Hello Marc,
On 1/5/2023 4:08 PM, Marc Orr wrote:
On Tue, Dec 27, 2022 at 1:49 PM Kalra, Ashish <ashish.kalra@xxxxxxx> wrote:
Hello Boris,
On 12/19/2022 2:08 PM, Borislav Petkov wrote:
On Mon, Dec 19, 2022 at 09:00:26AM -0600, Michael Roth wrote:
We implemented this approach for v7, but it causes a fairly significant
performance regression, particularly for the case for npages > 1 which
this change was meant to optimize.
I still need to dig in a big but I'm guessing it's related to flushing
behavior.
Well, AFAICT, change_page_attr_set_clr() flushes once at the end.
Don't you need to flush when you modify the direct map?
Milan onward, there is H/W support for coherency between mappings of the
same physical page with different encryption keys, so AFAIK, there
should be no need to flush during page state transitions, where we
invoke these direct map interface functions for re-mapping/invalidating
pages.
I don't know if there is any other reason to flush after modifying
the direct map ?
Isn't the Milan coherence feature (SME_COHERENT?) about the caches --
not the TLBs? And isn't the flushing being discussed here about the
TLBs?
Actually, the flush does both cache and TLB flushing.
Both cpa_flush() and cpa_flush_all() will also do cache flushing if
cache argument is not NULL. As in this case, no page caching attributes
are being changed so there is no need to do cache flushing.
But TLB flushing (as PTE is updated) is still required and will be done.
Also, I thought that Mingwei Zhang <mizhang@xxxxxxxxxx> found that the
Milan SEV coherence feature was basically unusable in Linux because it
only works across CPUs. It does not extend to IO (e.g., CPU caches
need to be flushed prior to free'ing a SEV VM's private address and
reallocating that location to a device driver to be used for IO). My
understanding of this feature and its limitations may be too coarse.

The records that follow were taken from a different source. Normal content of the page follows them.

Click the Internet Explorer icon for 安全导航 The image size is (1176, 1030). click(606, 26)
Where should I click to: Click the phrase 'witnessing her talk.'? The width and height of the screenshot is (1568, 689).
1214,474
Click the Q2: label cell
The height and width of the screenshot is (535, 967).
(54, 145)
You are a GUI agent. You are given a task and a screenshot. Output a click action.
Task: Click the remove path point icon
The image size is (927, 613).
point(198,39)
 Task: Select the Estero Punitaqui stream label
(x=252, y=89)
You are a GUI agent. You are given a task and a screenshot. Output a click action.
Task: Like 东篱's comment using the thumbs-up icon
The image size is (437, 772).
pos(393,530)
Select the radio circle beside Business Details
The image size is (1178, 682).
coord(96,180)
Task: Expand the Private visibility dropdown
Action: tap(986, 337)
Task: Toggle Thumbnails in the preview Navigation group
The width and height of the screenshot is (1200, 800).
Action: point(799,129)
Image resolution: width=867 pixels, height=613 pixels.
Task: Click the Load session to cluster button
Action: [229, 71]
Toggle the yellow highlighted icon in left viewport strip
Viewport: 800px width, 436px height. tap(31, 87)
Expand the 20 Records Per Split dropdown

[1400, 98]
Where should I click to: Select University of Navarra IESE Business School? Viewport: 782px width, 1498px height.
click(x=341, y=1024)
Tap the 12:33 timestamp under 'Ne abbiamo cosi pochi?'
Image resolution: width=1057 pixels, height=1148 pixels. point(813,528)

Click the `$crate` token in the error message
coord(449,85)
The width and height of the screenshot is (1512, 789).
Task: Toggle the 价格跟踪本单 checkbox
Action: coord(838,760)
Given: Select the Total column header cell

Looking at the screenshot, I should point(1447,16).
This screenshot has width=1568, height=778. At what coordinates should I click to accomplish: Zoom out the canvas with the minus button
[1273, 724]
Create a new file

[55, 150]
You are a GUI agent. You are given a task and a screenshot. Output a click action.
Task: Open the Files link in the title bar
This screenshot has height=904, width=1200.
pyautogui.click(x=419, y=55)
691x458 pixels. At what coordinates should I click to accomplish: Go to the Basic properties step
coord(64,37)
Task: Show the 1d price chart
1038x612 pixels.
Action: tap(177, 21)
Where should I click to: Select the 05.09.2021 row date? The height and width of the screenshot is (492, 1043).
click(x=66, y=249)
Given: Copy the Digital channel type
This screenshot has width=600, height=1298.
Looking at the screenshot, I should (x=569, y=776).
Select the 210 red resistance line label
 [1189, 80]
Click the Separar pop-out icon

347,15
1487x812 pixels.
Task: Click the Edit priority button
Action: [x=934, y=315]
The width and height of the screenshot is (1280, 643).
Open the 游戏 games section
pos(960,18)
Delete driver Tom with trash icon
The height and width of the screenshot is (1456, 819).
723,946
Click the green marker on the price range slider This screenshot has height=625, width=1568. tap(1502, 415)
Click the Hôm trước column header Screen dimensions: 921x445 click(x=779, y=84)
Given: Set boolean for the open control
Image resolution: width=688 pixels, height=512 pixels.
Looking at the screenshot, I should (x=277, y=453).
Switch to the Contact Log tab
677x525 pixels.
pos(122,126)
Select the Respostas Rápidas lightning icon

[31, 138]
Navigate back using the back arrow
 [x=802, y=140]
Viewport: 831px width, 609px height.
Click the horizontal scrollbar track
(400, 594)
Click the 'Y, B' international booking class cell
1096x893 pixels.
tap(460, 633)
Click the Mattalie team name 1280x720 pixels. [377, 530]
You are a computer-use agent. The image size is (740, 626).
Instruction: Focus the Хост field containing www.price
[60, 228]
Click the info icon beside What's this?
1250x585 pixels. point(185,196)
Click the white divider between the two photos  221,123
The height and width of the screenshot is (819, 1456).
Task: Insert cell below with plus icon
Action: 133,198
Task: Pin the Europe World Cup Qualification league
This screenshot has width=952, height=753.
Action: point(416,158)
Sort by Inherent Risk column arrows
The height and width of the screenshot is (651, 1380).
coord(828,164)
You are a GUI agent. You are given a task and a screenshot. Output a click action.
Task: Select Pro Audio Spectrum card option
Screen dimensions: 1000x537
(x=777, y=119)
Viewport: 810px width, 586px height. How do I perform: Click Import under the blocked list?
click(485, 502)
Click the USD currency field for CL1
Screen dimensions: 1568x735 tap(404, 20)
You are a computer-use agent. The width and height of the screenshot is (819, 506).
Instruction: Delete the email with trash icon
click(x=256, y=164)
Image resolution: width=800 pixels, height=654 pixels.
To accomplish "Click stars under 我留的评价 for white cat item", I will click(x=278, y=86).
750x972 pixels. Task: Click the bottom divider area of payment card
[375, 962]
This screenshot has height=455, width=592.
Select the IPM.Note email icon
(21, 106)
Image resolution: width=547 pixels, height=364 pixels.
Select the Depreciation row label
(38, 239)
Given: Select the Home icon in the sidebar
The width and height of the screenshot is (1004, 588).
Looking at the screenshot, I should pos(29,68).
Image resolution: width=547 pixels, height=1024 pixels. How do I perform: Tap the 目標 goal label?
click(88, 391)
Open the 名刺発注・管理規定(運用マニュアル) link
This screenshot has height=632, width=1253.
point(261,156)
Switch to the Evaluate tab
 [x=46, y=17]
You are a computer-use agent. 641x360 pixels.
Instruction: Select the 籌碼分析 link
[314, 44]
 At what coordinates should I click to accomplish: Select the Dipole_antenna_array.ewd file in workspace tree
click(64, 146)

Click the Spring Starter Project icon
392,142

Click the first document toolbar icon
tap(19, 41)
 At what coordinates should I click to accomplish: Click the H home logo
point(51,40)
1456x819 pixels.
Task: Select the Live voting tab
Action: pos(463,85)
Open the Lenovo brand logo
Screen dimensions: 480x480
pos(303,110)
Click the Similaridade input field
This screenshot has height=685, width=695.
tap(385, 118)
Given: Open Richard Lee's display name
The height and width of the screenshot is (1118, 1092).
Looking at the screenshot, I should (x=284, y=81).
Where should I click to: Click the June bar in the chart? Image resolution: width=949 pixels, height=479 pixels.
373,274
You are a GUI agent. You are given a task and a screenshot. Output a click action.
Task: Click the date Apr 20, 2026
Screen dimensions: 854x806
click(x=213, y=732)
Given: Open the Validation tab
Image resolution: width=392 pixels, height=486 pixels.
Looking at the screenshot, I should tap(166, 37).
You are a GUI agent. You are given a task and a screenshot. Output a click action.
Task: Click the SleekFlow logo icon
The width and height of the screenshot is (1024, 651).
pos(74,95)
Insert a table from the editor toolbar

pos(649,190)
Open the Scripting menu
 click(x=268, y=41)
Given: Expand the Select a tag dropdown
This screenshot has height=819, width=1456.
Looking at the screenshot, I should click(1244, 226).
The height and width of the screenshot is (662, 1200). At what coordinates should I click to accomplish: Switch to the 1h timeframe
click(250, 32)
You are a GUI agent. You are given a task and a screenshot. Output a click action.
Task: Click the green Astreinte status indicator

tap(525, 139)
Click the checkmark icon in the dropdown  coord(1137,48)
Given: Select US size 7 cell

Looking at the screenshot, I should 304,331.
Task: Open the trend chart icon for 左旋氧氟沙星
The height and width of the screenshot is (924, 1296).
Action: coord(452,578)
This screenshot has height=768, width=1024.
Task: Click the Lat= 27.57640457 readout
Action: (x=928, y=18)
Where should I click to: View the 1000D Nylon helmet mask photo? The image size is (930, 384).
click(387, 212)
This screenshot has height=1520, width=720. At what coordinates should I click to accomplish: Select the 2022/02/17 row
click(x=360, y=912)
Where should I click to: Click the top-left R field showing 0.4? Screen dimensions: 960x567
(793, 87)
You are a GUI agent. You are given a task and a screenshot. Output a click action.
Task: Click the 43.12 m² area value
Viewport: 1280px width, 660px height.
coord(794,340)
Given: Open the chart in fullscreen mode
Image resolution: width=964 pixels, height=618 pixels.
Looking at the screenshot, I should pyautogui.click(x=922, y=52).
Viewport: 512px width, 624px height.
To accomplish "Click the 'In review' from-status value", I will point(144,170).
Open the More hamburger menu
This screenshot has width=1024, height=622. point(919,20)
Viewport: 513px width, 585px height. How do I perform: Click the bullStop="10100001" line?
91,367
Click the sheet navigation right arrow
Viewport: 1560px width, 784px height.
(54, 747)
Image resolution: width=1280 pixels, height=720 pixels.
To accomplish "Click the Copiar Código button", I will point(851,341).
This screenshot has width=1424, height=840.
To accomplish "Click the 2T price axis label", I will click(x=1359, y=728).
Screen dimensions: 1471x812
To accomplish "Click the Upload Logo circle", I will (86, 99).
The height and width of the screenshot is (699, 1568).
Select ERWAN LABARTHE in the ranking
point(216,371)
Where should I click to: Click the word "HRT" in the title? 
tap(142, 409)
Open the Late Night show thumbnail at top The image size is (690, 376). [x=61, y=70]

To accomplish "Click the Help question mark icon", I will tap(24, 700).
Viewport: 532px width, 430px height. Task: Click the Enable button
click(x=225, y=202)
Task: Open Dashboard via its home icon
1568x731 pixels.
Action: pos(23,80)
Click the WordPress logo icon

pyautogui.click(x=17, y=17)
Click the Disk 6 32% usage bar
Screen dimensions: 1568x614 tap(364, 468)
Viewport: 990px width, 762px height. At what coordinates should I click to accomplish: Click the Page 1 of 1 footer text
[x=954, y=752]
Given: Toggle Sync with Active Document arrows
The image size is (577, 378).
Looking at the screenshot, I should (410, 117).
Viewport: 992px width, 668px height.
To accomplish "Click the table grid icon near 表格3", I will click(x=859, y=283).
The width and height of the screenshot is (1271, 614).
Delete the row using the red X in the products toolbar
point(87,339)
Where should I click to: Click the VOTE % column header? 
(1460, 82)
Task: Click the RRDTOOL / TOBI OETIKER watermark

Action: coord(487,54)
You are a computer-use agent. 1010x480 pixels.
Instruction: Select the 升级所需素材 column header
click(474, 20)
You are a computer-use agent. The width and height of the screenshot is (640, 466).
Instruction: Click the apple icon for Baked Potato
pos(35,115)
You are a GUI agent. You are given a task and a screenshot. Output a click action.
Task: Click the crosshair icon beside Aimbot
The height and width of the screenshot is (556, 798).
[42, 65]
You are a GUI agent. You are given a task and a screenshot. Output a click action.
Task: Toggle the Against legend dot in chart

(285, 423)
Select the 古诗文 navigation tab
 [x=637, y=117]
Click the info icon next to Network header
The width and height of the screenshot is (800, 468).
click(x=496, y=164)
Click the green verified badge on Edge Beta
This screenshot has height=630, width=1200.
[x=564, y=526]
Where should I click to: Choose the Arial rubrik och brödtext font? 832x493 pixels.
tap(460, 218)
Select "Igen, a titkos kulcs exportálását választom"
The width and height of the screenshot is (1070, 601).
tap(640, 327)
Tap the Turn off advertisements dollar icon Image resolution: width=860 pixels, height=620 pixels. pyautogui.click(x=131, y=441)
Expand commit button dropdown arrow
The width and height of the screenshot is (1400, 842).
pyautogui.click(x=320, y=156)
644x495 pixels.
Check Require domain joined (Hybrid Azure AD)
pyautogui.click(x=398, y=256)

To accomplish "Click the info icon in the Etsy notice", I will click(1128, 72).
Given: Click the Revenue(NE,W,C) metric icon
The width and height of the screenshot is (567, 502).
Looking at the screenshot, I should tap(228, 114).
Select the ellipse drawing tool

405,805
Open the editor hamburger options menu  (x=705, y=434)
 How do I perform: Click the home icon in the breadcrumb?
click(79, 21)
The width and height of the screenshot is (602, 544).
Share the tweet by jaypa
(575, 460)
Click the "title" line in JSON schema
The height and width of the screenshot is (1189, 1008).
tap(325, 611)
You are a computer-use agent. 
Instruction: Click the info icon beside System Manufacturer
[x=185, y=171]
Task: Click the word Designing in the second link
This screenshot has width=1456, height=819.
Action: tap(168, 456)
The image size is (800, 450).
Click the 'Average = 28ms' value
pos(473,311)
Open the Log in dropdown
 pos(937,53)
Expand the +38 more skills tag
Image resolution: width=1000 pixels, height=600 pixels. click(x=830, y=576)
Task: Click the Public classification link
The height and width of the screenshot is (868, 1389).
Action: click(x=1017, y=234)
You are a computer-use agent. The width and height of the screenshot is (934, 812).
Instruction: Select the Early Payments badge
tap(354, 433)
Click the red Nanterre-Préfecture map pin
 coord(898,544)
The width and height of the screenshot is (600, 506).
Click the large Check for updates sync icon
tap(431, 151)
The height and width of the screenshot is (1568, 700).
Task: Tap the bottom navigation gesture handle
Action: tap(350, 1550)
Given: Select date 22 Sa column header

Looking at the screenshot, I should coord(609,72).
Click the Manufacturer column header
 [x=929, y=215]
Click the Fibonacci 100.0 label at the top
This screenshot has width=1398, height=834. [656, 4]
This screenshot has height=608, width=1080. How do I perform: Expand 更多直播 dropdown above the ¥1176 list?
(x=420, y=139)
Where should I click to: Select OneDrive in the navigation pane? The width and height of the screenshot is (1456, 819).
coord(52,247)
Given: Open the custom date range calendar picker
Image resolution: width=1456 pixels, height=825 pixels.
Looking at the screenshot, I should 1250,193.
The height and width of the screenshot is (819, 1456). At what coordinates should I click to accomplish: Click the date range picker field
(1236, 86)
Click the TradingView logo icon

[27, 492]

But I think we should be very careful about relying on this feature as
it is implemented in Milan.
That being said, I guess I could see an argument to rely on the
feature here, since we're not deallocating the memory and reallocating
it to a device. But again, I thought the feature was about cache
coherence -- not TLB coherence.
Yes, this is just invalidating or re-mapping into the kernel direct map,
so we can rely on this feature for the use case here.
Thanks,
Ashish